Coulter grinned to know that he’d goaded her and Challis saw at last, behind the cool faзade, an empty man.

‘Mr Coulter, you say your clients are in the horse-racing industry.’

‘Yes, and I daresay some of them are dishonest, and a handful know the type of men who will shoot someone dead for a few thousand bucks.’

‘Do you know such men?’

‘If I do, they haven’t announced themselves to me.’

‘Do you hear whispers?’

‘I’ve heard whispers all my life. Am I going to inform? No?’

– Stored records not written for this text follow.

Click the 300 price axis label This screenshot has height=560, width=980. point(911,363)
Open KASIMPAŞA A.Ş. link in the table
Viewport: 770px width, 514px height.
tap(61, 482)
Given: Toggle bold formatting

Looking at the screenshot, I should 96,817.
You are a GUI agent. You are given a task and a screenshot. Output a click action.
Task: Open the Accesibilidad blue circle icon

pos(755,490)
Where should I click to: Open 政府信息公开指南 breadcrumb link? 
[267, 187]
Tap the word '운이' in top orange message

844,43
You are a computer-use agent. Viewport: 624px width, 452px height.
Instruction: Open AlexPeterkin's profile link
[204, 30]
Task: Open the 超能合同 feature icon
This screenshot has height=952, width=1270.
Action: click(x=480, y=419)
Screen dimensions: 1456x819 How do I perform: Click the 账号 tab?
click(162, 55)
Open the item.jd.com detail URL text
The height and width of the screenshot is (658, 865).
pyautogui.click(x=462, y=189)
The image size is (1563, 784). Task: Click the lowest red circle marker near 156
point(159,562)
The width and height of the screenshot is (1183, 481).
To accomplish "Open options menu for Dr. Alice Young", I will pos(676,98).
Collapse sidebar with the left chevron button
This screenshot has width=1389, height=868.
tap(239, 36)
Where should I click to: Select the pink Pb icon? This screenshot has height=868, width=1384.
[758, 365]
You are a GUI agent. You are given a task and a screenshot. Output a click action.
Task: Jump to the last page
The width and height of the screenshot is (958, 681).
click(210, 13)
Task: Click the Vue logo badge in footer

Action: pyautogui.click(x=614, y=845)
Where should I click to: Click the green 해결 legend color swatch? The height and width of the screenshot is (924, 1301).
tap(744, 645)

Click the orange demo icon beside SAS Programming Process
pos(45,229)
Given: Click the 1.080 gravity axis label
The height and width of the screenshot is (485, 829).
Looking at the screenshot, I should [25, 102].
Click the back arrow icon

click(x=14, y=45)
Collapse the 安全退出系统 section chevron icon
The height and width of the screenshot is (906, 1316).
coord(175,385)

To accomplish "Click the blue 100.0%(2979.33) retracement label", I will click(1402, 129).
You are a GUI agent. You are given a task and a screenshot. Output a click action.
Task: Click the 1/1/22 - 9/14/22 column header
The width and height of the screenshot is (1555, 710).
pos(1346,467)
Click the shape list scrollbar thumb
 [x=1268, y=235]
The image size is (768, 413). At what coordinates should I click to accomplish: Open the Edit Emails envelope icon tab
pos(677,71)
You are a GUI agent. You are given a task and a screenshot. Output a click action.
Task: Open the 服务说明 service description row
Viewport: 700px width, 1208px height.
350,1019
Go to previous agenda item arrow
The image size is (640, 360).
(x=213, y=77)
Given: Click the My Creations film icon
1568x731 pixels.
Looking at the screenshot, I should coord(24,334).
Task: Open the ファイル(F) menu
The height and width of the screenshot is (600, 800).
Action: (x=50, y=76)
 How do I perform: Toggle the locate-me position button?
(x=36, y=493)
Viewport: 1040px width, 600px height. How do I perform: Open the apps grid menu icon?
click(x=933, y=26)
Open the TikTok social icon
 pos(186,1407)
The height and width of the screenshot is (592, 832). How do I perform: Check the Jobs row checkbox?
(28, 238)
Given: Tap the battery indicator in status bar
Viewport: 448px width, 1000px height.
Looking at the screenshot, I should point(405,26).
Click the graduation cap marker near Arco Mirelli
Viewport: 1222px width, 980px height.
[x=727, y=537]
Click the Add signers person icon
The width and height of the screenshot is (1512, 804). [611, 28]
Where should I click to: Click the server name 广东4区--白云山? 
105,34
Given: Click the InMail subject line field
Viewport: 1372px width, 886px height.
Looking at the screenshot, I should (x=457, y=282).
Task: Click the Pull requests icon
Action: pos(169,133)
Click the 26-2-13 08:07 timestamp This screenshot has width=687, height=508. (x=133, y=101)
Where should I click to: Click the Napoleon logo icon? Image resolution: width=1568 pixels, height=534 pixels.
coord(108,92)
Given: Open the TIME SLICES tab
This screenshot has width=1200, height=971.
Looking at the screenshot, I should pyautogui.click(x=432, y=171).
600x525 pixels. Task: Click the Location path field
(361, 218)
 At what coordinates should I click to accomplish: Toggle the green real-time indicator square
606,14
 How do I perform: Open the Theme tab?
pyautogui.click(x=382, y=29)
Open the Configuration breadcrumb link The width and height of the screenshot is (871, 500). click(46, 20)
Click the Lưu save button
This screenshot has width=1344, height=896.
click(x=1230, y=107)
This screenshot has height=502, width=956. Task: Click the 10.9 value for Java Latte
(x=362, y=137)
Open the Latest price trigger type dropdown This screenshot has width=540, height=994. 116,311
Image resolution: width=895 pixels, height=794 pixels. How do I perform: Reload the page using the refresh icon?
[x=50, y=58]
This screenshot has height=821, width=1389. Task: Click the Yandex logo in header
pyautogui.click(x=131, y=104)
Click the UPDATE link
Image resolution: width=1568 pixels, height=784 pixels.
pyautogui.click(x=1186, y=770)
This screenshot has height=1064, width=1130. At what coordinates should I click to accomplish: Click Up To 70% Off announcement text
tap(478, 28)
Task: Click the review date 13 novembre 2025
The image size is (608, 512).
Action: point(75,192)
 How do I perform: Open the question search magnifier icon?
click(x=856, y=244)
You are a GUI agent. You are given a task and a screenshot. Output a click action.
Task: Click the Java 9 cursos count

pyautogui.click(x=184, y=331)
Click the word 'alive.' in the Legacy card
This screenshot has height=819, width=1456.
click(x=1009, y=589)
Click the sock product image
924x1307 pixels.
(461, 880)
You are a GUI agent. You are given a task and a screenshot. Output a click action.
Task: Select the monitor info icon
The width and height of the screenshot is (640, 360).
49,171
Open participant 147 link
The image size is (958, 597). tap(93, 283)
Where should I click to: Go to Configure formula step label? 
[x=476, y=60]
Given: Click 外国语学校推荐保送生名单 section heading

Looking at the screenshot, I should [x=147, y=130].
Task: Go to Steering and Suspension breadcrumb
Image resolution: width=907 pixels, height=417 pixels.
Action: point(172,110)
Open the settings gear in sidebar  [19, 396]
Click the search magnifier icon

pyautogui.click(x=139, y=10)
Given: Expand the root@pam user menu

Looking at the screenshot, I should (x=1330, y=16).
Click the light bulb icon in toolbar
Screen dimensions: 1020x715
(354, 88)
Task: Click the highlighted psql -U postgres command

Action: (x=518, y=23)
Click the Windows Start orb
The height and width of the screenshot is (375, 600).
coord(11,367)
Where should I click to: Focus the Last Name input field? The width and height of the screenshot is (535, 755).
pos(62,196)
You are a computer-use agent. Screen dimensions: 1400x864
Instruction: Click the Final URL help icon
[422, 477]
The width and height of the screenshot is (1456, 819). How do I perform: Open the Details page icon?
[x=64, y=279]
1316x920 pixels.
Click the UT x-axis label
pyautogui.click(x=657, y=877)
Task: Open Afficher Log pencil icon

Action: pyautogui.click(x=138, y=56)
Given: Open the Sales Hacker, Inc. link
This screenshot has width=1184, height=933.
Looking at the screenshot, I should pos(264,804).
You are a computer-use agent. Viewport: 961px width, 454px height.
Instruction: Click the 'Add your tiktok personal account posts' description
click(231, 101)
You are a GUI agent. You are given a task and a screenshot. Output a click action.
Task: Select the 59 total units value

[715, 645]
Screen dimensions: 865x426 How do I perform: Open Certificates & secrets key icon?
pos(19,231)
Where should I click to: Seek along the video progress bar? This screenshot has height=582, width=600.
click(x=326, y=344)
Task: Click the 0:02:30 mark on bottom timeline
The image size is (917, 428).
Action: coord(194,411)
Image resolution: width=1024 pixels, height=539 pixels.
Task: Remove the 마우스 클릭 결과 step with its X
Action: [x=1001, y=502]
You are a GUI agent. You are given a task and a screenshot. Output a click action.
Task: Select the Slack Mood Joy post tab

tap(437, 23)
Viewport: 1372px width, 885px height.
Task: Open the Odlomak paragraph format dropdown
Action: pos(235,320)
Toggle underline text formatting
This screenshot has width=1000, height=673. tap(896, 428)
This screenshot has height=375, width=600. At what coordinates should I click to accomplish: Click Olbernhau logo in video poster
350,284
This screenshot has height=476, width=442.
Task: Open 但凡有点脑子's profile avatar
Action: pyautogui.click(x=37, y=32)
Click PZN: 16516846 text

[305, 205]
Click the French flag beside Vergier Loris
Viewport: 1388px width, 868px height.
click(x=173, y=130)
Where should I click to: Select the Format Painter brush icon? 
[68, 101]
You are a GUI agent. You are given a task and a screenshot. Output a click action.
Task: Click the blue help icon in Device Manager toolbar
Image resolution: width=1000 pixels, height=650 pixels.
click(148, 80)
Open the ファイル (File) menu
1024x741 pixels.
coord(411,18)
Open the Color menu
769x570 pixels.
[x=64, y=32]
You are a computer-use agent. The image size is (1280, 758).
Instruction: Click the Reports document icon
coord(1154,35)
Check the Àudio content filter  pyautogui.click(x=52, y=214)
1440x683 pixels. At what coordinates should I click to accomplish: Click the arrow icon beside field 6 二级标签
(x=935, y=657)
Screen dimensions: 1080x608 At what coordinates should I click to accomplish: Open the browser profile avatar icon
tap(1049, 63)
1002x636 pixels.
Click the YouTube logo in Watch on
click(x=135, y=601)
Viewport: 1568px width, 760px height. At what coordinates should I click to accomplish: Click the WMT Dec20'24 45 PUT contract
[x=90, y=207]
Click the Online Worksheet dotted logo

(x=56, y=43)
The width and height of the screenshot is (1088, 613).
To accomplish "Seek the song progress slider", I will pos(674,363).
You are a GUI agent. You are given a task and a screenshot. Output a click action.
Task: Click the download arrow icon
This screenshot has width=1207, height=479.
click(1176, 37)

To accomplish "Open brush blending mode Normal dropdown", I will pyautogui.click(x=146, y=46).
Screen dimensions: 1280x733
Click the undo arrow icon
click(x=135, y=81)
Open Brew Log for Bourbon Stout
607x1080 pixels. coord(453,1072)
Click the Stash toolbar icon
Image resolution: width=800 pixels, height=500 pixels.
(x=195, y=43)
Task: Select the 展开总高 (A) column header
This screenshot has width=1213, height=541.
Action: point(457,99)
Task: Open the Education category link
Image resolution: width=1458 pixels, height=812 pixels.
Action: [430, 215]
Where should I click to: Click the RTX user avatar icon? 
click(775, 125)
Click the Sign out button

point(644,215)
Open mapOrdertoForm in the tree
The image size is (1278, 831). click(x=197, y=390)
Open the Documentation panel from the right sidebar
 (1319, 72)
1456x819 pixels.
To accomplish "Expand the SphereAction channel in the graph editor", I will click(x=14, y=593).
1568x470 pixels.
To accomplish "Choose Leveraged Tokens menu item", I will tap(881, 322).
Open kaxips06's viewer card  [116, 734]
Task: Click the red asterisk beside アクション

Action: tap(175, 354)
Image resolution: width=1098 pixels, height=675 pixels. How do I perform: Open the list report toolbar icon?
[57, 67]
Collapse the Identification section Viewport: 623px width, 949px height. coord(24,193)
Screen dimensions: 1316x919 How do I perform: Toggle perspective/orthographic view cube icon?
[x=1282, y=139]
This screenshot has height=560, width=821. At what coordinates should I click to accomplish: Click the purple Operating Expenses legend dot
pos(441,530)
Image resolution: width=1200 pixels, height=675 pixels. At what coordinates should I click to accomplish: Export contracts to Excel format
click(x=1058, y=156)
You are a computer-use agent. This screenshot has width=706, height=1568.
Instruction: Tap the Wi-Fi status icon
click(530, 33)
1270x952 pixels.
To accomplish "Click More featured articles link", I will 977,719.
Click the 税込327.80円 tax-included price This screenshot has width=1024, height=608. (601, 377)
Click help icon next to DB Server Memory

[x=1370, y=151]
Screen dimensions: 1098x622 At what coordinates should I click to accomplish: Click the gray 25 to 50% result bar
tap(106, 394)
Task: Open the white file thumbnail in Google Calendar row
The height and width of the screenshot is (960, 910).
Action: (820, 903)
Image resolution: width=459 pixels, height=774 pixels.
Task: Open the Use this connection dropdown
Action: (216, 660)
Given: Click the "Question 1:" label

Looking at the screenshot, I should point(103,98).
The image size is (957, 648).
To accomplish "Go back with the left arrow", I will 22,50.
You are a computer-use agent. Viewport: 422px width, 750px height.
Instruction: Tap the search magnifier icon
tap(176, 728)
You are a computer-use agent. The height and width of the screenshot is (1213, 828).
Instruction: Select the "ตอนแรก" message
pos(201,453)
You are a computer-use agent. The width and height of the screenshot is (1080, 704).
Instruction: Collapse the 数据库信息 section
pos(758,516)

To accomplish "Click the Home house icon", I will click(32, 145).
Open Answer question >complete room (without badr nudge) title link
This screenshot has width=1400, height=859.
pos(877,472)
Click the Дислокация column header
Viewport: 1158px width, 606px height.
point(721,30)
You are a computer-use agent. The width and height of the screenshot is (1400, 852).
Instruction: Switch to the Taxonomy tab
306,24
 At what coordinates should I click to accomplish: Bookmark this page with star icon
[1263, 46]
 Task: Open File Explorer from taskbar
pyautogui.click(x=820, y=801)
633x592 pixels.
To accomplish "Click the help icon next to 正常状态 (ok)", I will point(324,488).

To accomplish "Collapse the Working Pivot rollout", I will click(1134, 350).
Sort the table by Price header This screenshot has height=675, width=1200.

‘But you might know who to go to if you wanted someone shot dead?’.

‘I might, but I don’t. I don’t care enough about anything to want anyone dead. I can’t raise the emotional heat. There’s nothing I want to preserve, no gain I want to make. The woman could have published my photo on the net, for all I care. Now if that’s all, I have an appointment at a stable in Mornington in thirty minutes.’

‘Early,’ Challis observed.

‘Horse-racing people are early people,’ Coulter said.

That’s how it’s going to be between us, Challis thought. No confession or clear signs of guilt. Just a hard slog through Coulter’s past and present.